Federal Registrations for Healthcare Professionals

Healthcare providers who prescribe medications carry a DEA registration tied to a specific name. The DEA provides an online portal to make name changes directly through its registration system, and those changes take effect upon DEA approval.1DEA Diversion Control Division. Registration – DEA Diversion Control Division Your National Provider Identifier also needs to reflect your current legal name. NPI updates are handled through the NPPES system managed by CMS.2NPPES. NPPES National Plan and Provider Enumeration System Failing to align your NPI name with your license name can create billing and credentialing problems.

Professional Liability Insurance

Your malpractice or professional liability policy should reflect the same name that appears on your active license and your contracts. If those names don’t match when you file a claim, the insurer may question coverage. Contact your insurance carrier or agent to add a name-change endorsement to your policy whenever you update your license.

What Happens If You Don’t Update Your Licensed Name

Ignoring a name mismatch won’t trigger an automatic penalty from most boards, but it creates real friction in situations that matter. Employment background checks are the most common problem. Verification services search licensing databases under the name you provide, and a mismatch can flag your credential as unverifiable. That doesn’t mean you lose the license — it means the hiring process stalls while someone manually sorts out the discrepancy, which can cost you time and sometimes the opportunity itself.

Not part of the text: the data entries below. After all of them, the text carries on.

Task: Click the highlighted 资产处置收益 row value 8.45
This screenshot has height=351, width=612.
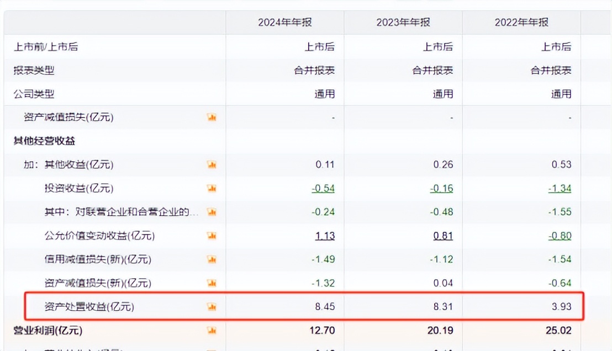Action: pyautogui.click(x=327, y=306)

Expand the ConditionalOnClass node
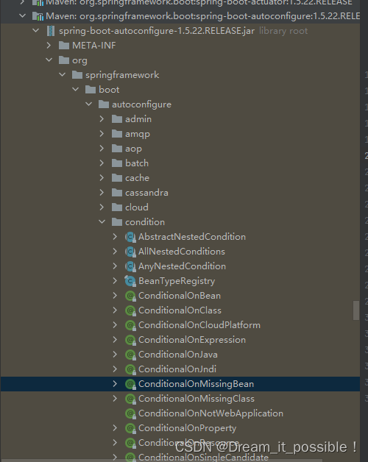click(115, 310)
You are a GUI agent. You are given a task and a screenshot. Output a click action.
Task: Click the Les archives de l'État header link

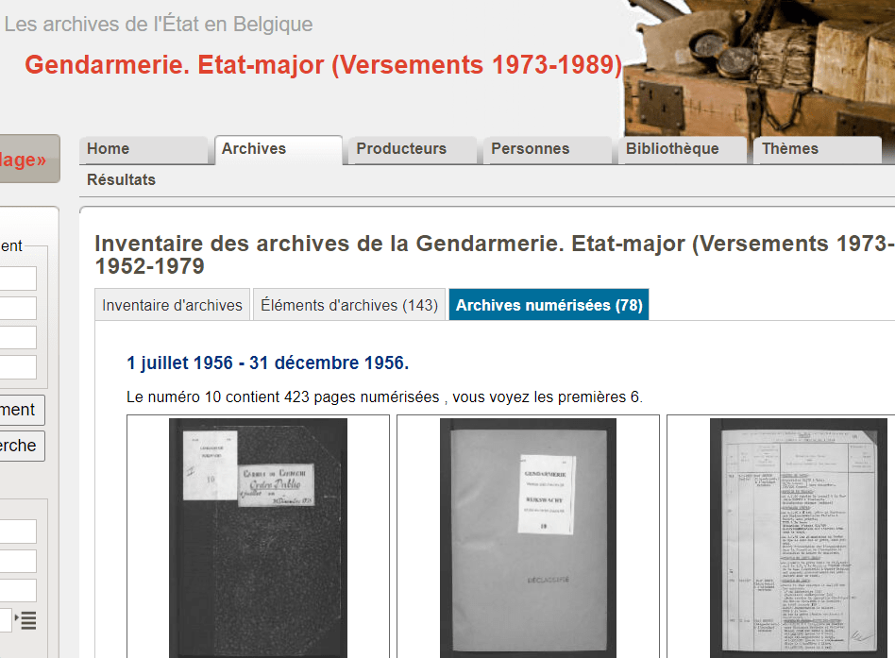click(159, 25)
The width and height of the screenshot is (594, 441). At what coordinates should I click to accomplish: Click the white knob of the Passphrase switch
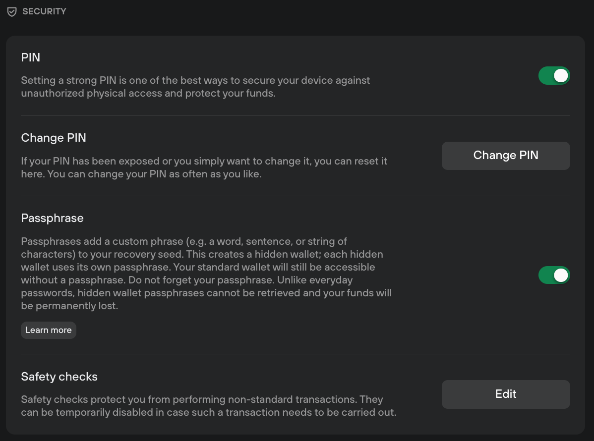pyautogui.click(x=561, y=275)
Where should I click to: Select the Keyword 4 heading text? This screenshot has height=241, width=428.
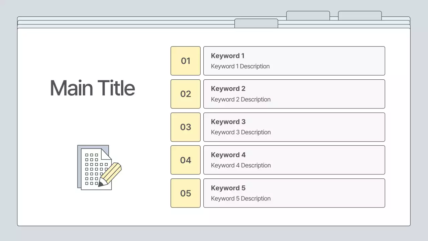pos(228,155)

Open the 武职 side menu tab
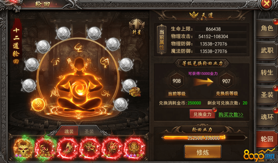[267, 51]
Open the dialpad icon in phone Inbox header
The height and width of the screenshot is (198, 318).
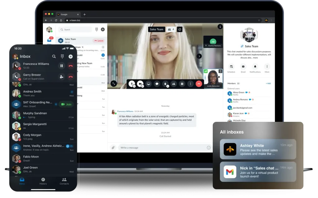coord(62,56)
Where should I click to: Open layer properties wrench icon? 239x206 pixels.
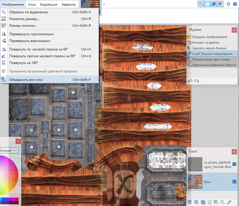[229, 202]
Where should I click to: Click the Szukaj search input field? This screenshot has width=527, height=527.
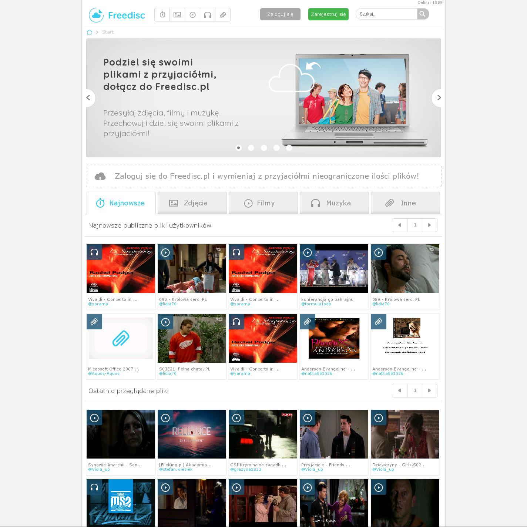pos(386,14)
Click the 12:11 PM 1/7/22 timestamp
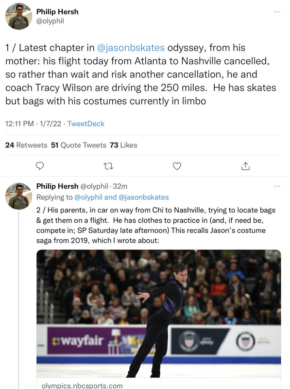290x389 pixels. (33, 124)
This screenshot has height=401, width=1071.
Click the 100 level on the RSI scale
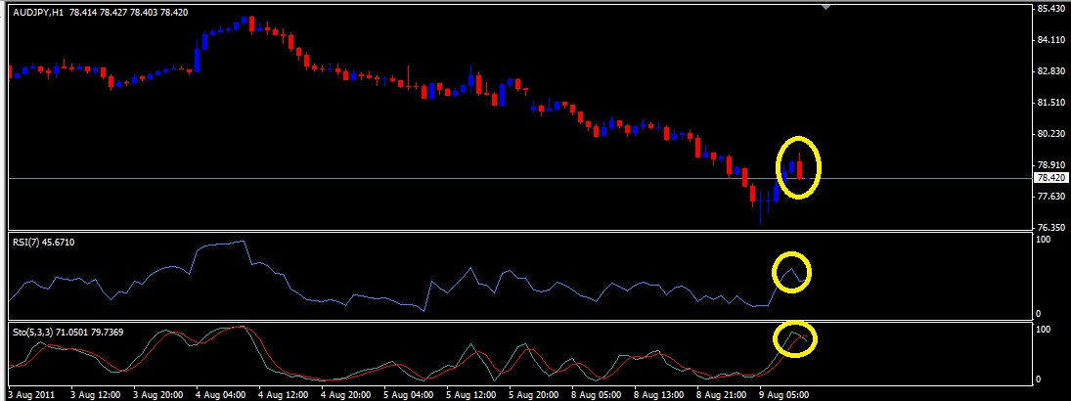[1044, 240]
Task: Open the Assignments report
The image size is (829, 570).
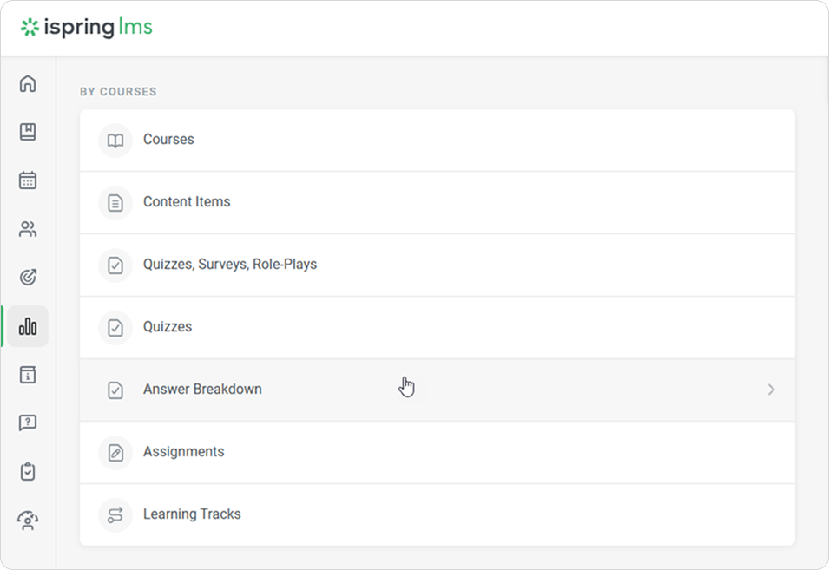Action: (x=183, y=452)

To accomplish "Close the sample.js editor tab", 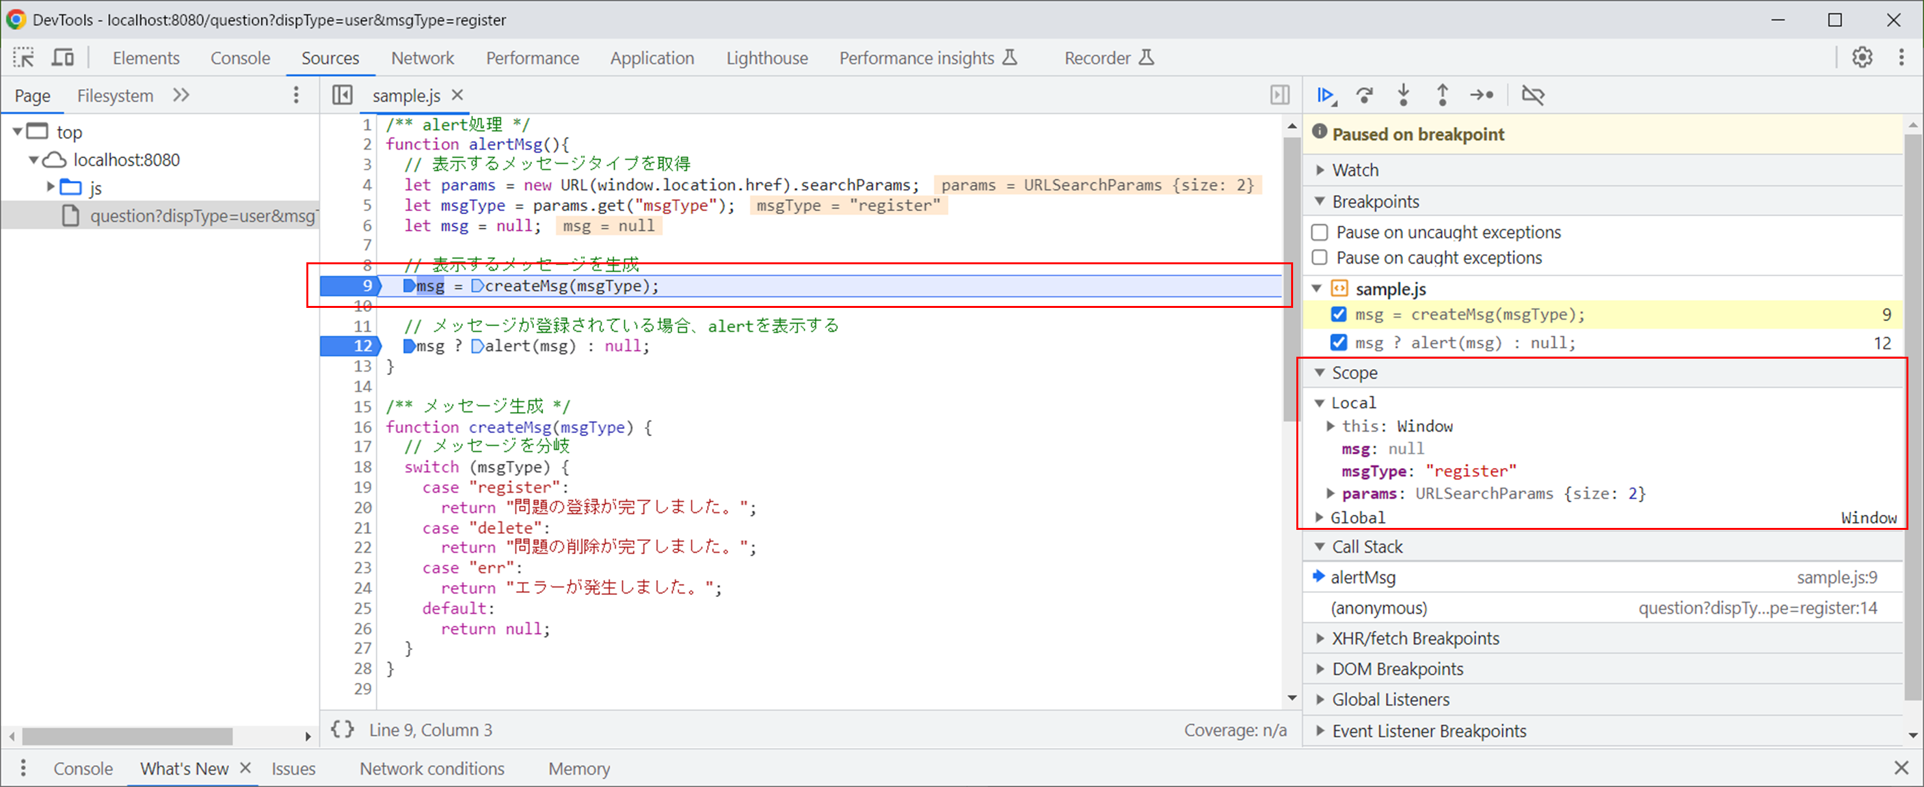I will (x=458, y=95).
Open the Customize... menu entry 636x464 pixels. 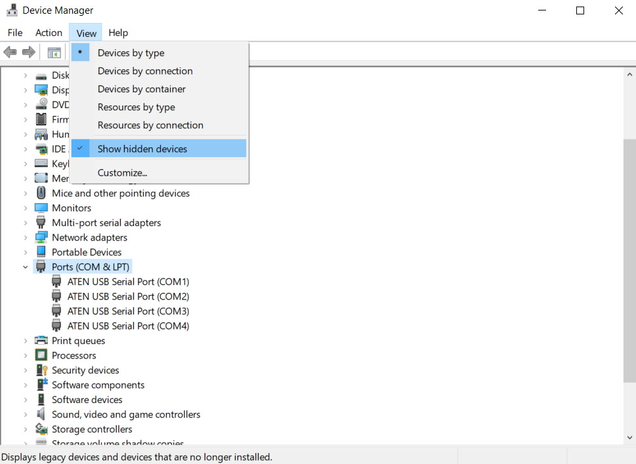pos(122,173)
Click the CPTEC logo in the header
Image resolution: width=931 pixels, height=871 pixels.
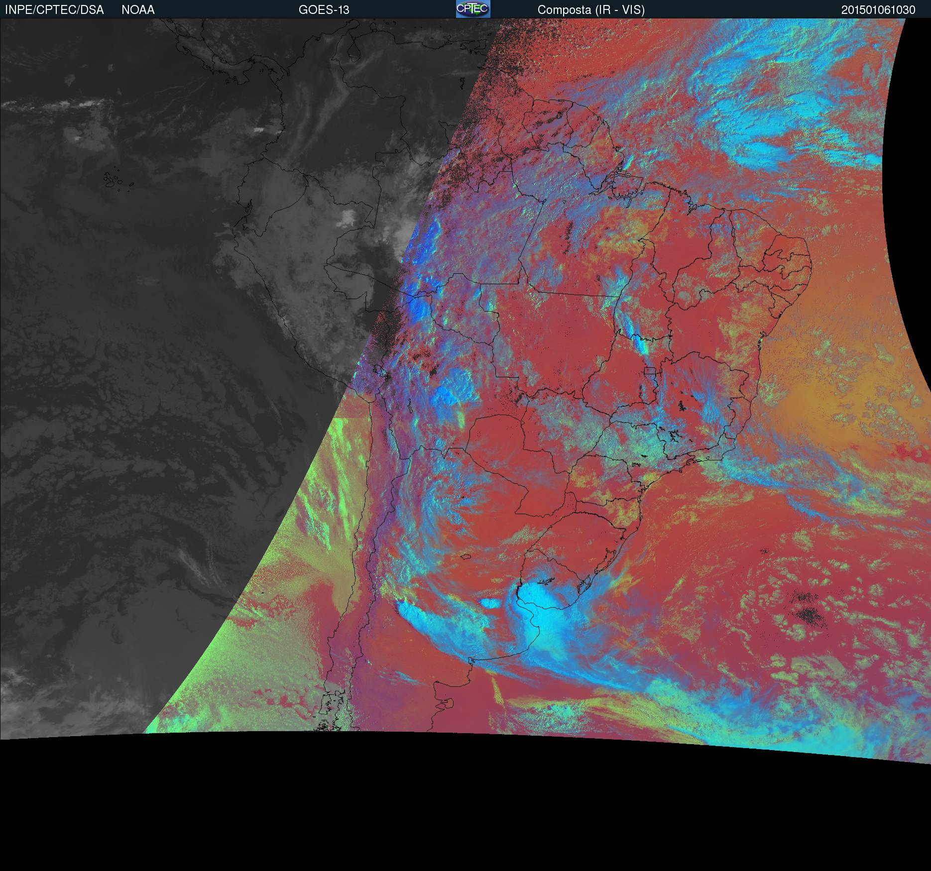click(472, 9)
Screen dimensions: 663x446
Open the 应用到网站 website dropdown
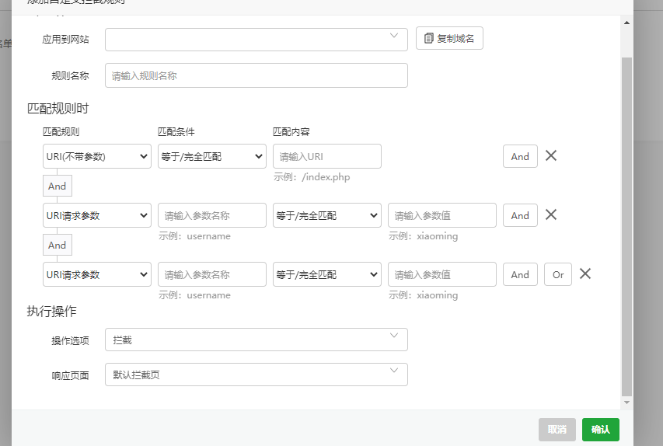point(256,39)
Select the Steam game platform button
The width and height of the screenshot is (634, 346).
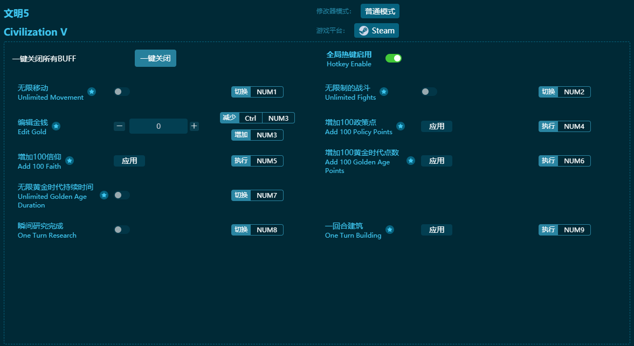(x=376, y=31)
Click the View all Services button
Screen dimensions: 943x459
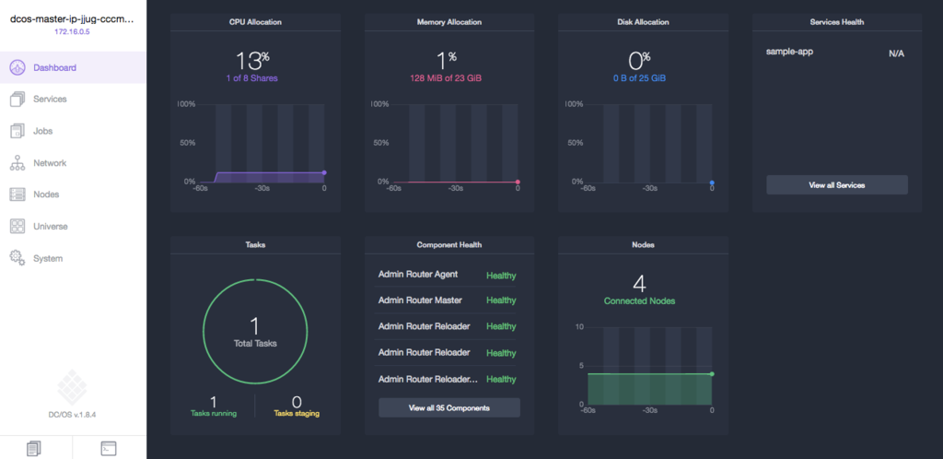point(836,184)
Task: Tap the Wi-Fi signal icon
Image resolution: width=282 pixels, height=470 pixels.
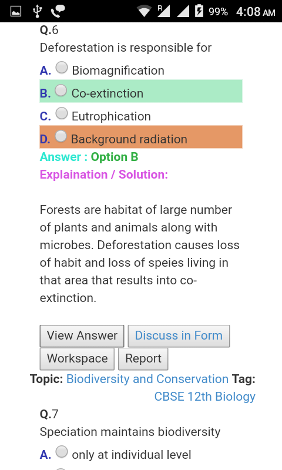Action: tap(144, 11)
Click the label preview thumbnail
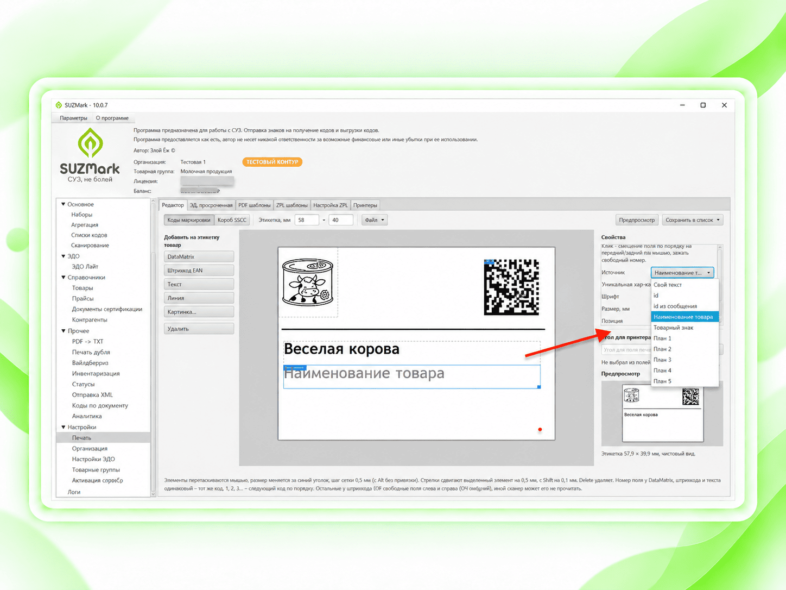Viewport: 786px width, 590px height. [x=663, y=414]
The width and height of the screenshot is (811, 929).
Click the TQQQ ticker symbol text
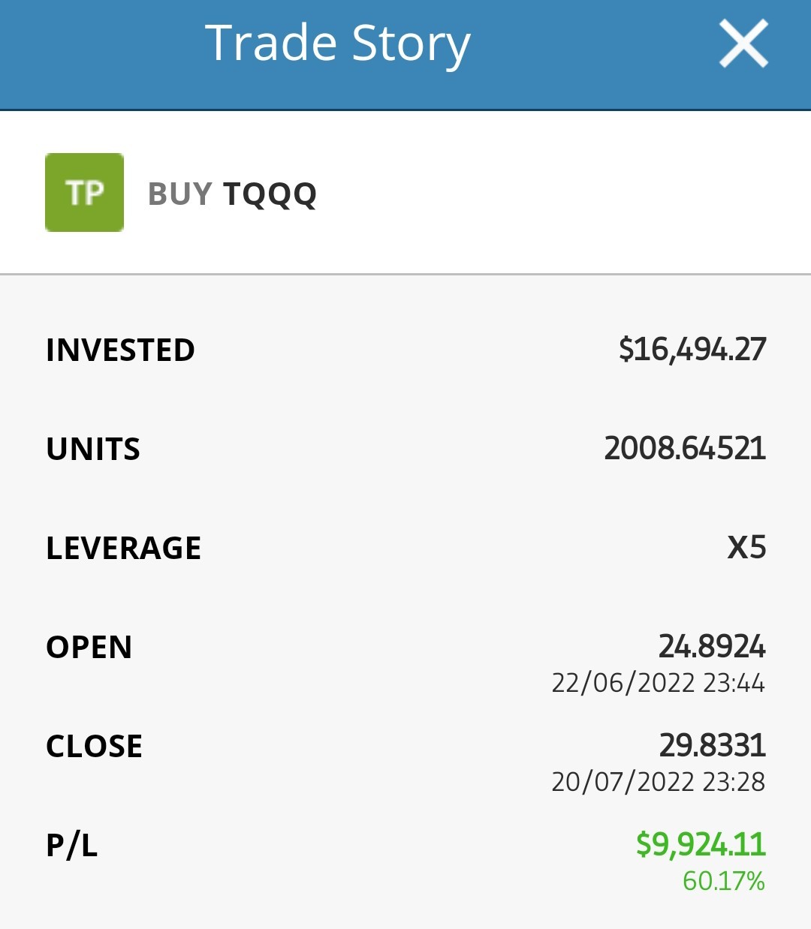pos(270,194)
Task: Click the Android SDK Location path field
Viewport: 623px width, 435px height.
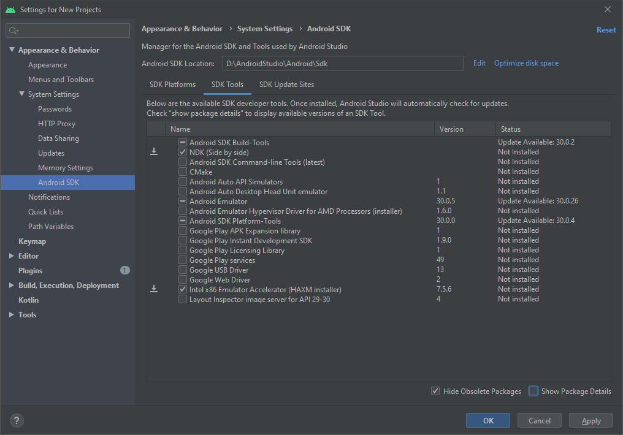Action: pyautogui.click(x=343, y=63)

Hospital credentialing is where name mismatches get especially painful. Credentialing organizations rely on exact-match searches across multiple databases. Even minor discrepancies between your current name, your licensed name, and your insurance panel name can trigger delays or denials that affect your ability to see patients and receive reimbursement. The more databases that need to agree, the more damage a single outdated name can do. Updating once, across all your records at the same time, is far easier than chasing down mismatches one by one after a credentialing flag.